Introduction
Delirium tremens is a delirium brought on by the withdrawal of alcohol in a person who has been a chronic alcoholic.
This is a psychiatric emergency, which usually starts 48 to 72 hours after alcohol withdrawal, but can be delayed up to 7 days.
Symptoms of delirium tremens
The patient is getting very anxious and suffers from mental confusion.
Patients have poor sleep and awake from dreams and nightmare. There is profuse sweating, an unexplained fever and a fast heart beat. The delirium tremens sets in with hallucinations of little animals crawling over the bed, hallucinations that the patient would be chased. It is so real to the patient that it may be extremely frightening and possibly cause irrational flight attempts.
The patient experiences disturbances of the balance organ, which translate subjectively into feelings of falling walls, a moving floor or the room turning around. At the same time there are muscle tremors (“tremens”=Latin for “with tremor”), which are coarse in nature and start typically at the hands, then travel up the arms and possibly to the head and trunk. There can also be an ataxic gait (uncoordinated gait with legs wide apart).The patient may rip an intravenous line or a bladder catheter out and attack the nurses believing that they want to harm him/her.
Diagnosis
The diagnosis is made based on experience, based on the history of alcohol withdrawal and supported by the observation of the clinical situation and the symptoms.
Treatment
This condition should be treated in an Intensive Care Unit setting. Treatment is too specific to delineate here in detail. Briefly, rehydration with intravenous fluids and nutritional supplement vitamin (Vitamin C, B-complex, thiamine, B12 and folic acid) is given. To treat the agitation, benzodiazepines such as diazepam, chlordiazepoxide or lorazepam are used. For extreme hallucinations antipsychotics have to be added for a period of time. In the meantime specially trained nurses who have experience in treating these type of patients will be able to quickly calm the patient down in a quiet side room of the Intensive Care Unit. After 12 to 24 hours the patient usually enters into a deep sleep, from which the patient awakes mostly with a clear mind.
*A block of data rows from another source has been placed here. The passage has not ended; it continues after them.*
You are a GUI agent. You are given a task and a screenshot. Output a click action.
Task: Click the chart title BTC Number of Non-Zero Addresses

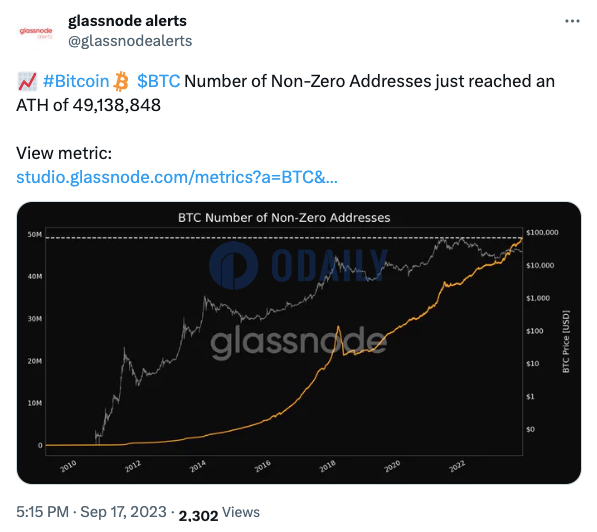click(284, 217)
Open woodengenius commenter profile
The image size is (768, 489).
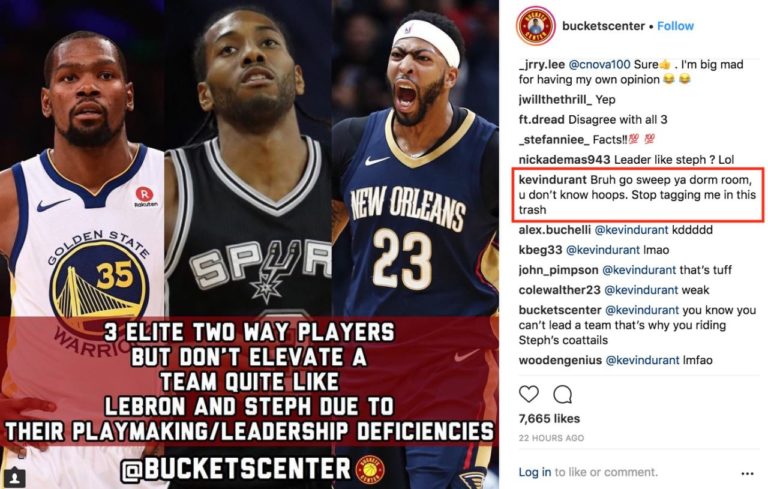(x=560, y=360)
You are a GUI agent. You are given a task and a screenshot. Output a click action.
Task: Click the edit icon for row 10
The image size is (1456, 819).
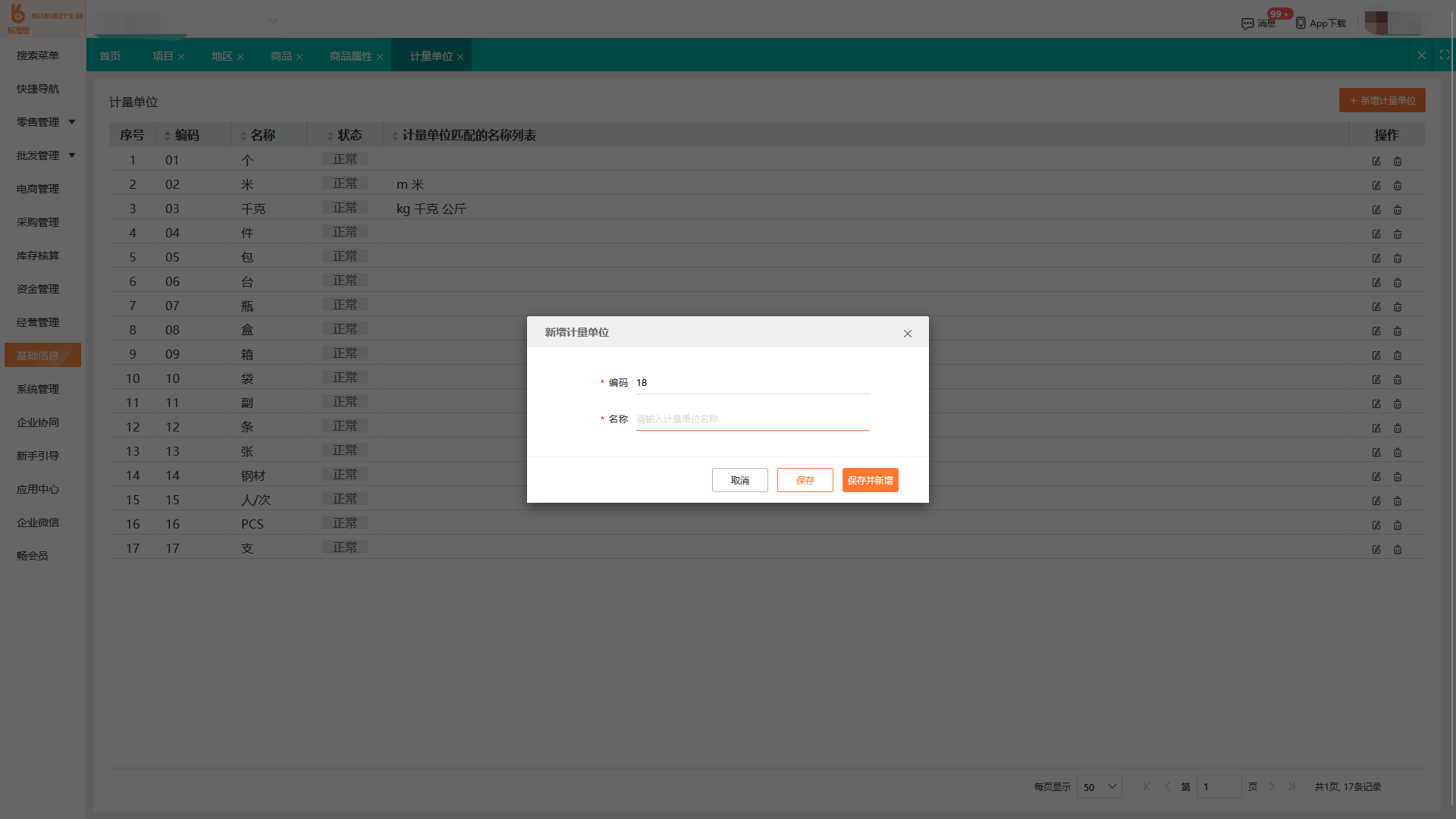click(x=1376, y=379)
It is important to analyze the social situation at home and a social worker should follow this up on an outpatient basis later. The patient should participate voluntarily in Alcoholic Anonymous meetings to keep sobriety. Sometimes patients want a chemical assurance that they will stay sober. The physician can then decide to put the patient on disulfiram (brand name: Antabuse), which is a chemical substance that changes the metabolism of alcohol. Should the patient drink alcohol while on Antabuse, there would be facial flushing, severe abdominal pain and vomiting, which would then reinforce physically to the patient that alcohol is off limits and reinforce abstinence from alcohol. It is safe to take Antabuse for years.